+++ MATERIAL TO PROCESS

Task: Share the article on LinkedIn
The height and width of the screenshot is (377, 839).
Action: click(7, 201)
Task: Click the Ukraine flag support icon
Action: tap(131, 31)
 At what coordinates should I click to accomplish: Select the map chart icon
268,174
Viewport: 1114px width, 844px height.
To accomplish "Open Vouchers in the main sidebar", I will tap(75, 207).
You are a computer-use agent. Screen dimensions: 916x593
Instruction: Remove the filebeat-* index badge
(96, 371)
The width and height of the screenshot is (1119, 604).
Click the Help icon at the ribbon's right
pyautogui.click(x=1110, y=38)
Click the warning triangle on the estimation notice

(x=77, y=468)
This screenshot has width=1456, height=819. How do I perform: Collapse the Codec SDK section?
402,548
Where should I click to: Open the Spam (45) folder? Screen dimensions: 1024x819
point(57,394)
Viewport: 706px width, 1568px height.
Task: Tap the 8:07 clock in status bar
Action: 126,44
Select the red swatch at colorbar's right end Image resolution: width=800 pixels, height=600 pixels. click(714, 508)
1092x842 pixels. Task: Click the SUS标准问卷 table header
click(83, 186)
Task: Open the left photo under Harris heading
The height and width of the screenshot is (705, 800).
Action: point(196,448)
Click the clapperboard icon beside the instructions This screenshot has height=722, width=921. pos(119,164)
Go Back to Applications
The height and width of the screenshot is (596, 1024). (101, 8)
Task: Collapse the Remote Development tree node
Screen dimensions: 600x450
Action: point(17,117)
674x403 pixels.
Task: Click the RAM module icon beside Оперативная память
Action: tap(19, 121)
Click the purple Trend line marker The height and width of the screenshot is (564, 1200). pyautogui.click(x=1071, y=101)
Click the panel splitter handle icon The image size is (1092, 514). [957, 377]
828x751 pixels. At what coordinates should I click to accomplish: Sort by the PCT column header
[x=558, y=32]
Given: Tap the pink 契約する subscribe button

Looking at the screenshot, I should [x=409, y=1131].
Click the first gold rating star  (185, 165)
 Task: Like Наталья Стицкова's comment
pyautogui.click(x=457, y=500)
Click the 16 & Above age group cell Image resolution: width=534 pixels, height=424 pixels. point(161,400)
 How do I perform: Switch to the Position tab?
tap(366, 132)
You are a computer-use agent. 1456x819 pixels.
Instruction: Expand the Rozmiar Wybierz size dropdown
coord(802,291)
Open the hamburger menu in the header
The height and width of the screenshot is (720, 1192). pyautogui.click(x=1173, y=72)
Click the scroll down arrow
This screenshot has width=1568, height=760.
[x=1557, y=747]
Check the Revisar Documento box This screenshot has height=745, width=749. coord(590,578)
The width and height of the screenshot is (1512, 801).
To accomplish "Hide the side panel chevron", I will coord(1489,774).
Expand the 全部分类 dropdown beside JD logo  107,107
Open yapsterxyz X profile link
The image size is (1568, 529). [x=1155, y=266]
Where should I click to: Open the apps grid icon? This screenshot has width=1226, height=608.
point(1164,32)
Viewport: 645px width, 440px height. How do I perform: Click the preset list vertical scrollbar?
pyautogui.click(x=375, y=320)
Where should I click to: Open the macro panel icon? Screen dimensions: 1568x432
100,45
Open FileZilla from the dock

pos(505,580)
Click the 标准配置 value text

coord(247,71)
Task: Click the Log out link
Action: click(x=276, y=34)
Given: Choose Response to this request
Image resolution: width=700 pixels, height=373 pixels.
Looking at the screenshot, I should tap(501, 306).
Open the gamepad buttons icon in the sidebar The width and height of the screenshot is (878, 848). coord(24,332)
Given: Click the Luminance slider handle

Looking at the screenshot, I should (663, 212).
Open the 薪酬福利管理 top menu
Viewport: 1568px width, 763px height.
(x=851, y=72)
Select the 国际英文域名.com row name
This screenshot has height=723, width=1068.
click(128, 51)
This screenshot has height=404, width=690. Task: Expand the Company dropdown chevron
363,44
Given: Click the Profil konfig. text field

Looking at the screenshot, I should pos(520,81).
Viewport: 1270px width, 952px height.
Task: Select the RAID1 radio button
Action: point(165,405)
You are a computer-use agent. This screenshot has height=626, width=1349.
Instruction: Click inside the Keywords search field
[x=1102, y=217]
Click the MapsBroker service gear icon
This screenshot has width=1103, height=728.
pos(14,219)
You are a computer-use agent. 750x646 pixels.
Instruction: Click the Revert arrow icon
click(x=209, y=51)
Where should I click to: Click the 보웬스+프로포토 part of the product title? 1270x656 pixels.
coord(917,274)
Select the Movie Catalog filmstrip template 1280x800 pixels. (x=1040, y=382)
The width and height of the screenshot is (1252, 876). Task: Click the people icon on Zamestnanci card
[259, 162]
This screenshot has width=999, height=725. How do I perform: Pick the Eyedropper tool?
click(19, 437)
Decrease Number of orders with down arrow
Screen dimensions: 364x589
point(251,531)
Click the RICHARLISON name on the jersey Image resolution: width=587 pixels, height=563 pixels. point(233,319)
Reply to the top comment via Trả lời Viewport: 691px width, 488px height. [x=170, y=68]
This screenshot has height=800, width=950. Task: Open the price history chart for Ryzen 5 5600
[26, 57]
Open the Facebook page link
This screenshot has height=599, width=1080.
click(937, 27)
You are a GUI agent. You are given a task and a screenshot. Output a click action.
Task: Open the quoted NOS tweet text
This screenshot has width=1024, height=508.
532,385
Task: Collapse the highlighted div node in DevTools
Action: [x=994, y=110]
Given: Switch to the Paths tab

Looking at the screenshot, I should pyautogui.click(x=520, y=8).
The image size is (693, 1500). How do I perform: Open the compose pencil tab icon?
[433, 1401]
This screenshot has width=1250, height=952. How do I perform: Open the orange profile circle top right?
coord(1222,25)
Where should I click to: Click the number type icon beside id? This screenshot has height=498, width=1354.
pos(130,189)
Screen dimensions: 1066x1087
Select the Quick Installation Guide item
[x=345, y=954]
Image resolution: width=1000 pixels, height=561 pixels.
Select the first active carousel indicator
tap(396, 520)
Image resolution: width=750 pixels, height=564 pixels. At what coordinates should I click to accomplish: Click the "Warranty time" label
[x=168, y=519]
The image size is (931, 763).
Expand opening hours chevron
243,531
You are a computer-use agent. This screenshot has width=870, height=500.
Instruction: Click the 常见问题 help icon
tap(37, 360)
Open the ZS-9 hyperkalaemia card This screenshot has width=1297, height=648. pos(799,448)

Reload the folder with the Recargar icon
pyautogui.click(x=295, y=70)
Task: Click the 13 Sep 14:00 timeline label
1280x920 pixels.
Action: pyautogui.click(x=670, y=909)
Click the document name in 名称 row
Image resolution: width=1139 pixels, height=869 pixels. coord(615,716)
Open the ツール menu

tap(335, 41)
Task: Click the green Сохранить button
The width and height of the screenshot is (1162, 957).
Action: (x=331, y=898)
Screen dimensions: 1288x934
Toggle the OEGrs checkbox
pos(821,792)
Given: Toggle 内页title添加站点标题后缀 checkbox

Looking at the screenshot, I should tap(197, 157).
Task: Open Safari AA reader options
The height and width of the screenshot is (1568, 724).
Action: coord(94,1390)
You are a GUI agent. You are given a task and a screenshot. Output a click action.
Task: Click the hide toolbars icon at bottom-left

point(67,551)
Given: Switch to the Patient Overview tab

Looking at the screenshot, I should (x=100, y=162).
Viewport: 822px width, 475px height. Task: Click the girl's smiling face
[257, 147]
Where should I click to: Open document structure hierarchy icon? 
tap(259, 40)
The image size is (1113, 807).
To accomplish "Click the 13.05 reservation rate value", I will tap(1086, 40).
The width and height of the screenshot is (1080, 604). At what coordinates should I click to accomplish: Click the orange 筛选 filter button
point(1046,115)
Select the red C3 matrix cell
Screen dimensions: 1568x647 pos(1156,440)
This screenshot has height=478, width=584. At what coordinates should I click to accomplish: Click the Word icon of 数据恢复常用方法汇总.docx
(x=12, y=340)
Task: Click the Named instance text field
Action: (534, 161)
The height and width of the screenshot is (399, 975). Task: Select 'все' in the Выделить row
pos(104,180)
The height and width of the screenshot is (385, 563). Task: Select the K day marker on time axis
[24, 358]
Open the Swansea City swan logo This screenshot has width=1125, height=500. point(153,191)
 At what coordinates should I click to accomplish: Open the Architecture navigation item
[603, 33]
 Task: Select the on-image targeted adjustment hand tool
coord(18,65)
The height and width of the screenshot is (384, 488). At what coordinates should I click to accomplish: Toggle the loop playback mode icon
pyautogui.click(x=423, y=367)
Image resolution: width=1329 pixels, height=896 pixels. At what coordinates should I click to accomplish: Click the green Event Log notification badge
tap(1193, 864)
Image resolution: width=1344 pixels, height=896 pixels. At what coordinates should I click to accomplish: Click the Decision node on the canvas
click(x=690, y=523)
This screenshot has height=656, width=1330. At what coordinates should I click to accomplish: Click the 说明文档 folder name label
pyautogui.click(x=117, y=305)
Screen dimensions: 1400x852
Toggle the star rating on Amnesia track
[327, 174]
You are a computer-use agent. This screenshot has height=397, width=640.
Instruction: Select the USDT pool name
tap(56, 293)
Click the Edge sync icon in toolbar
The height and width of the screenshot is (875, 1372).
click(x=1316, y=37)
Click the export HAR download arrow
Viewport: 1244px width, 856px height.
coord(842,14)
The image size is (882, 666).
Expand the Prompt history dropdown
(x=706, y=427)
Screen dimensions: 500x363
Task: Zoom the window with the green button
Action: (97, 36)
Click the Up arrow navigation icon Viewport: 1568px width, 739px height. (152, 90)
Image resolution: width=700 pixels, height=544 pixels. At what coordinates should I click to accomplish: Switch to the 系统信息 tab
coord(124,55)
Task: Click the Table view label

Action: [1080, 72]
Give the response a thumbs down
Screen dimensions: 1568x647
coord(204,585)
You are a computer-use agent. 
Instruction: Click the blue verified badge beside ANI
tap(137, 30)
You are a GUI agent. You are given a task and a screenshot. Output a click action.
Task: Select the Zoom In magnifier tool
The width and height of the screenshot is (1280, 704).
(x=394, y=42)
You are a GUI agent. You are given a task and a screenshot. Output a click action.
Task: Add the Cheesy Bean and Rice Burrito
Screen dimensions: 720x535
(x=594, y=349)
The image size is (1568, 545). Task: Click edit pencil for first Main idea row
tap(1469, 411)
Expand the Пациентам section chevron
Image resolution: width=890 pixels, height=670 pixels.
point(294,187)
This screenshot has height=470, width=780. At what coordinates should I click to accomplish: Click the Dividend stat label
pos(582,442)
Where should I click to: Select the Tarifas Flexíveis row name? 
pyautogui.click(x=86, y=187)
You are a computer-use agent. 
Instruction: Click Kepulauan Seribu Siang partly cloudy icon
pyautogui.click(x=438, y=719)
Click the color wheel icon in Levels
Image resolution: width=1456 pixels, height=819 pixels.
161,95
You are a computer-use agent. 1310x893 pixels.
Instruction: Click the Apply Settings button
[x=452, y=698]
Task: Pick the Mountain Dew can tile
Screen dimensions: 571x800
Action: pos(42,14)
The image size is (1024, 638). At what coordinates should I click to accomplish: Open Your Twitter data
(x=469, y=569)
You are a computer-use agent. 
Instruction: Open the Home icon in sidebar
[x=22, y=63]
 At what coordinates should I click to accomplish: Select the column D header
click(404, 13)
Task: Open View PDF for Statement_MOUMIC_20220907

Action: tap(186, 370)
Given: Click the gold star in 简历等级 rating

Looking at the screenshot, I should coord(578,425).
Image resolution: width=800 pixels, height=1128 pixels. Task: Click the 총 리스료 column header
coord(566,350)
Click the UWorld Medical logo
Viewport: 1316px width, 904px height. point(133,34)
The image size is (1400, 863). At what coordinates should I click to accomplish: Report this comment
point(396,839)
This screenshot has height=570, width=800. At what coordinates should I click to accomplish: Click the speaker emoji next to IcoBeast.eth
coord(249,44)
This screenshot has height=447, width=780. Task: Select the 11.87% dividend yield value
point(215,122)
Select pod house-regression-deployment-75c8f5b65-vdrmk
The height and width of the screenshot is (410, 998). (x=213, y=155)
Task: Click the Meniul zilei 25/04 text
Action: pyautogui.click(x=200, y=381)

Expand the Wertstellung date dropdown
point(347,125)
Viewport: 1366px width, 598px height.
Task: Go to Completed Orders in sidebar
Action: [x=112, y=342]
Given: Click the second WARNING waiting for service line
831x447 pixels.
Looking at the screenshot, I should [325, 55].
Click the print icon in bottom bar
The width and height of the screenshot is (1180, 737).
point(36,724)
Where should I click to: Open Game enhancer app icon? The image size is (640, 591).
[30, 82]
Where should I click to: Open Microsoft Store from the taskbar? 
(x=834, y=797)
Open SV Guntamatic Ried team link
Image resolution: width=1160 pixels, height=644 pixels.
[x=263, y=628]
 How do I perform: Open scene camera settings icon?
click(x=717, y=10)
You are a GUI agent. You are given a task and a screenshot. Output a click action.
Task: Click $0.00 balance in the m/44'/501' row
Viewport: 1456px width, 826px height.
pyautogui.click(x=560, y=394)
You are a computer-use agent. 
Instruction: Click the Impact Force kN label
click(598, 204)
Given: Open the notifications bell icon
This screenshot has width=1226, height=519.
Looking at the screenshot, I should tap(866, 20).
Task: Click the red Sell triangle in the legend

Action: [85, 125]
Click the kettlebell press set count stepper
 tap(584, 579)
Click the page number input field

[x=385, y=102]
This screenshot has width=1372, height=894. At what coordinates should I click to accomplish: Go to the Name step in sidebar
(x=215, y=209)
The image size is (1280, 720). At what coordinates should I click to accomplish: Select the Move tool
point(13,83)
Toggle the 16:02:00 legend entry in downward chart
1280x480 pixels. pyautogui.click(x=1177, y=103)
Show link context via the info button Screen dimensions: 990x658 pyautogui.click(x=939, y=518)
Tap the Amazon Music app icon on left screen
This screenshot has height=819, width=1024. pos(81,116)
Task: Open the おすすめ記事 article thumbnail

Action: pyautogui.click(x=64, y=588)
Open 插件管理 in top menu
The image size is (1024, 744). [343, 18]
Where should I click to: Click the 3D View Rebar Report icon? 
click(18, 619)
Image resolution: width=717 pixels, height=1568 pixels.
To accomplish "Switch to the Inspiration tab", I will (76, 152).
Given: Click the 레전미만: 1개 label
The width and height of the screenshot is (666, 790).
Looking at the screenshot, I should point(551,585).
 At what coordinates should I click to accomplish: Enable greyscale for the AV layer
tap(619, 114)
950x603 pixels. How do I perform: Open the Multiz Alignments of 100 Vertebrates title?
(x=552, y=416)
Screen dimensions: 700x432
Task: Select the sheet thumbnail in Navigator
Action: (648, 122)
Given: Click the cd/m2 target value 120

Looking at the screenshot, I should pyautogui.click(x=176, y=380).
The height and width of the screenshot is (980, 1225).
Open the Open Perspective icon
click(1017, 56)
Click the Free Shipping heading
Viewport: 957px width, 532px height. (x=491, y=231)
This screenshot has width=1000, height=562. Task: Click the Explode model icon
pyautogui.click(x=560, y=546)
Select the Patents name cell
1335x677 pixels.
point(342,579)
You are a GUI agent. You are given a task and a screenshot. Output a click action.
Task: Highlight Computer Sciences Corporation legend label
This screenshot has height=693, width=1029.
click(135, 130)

++++++

- **WHAT THIS TASK INVOLVES**
From the first line of the records above to the line that contains "The width and height of the screenshot is (1119, 604).", quote each line exactly.

- **WRITTEN SOLUTION**
Task: Share the article on LinkedIn
The height and width of the screenshot is (377, 839).
Action: click(7, 201)
Task: Click the Ukraine flag support icon
Action: tap(131, 31)
 At what coordinates should I click to accomplish: Select the map chart icon
268,174
Viewport: 1114px width, 844px height.
To accomplish "Open Vouchers in the main sidebar", I will tap(75, 207).
You are a computer-use agent. Screen dimensions: 916x593
Instruction: Remove the filebeat-* index badge
(96, 371)
The width and height of the screenshot is (1119, 604).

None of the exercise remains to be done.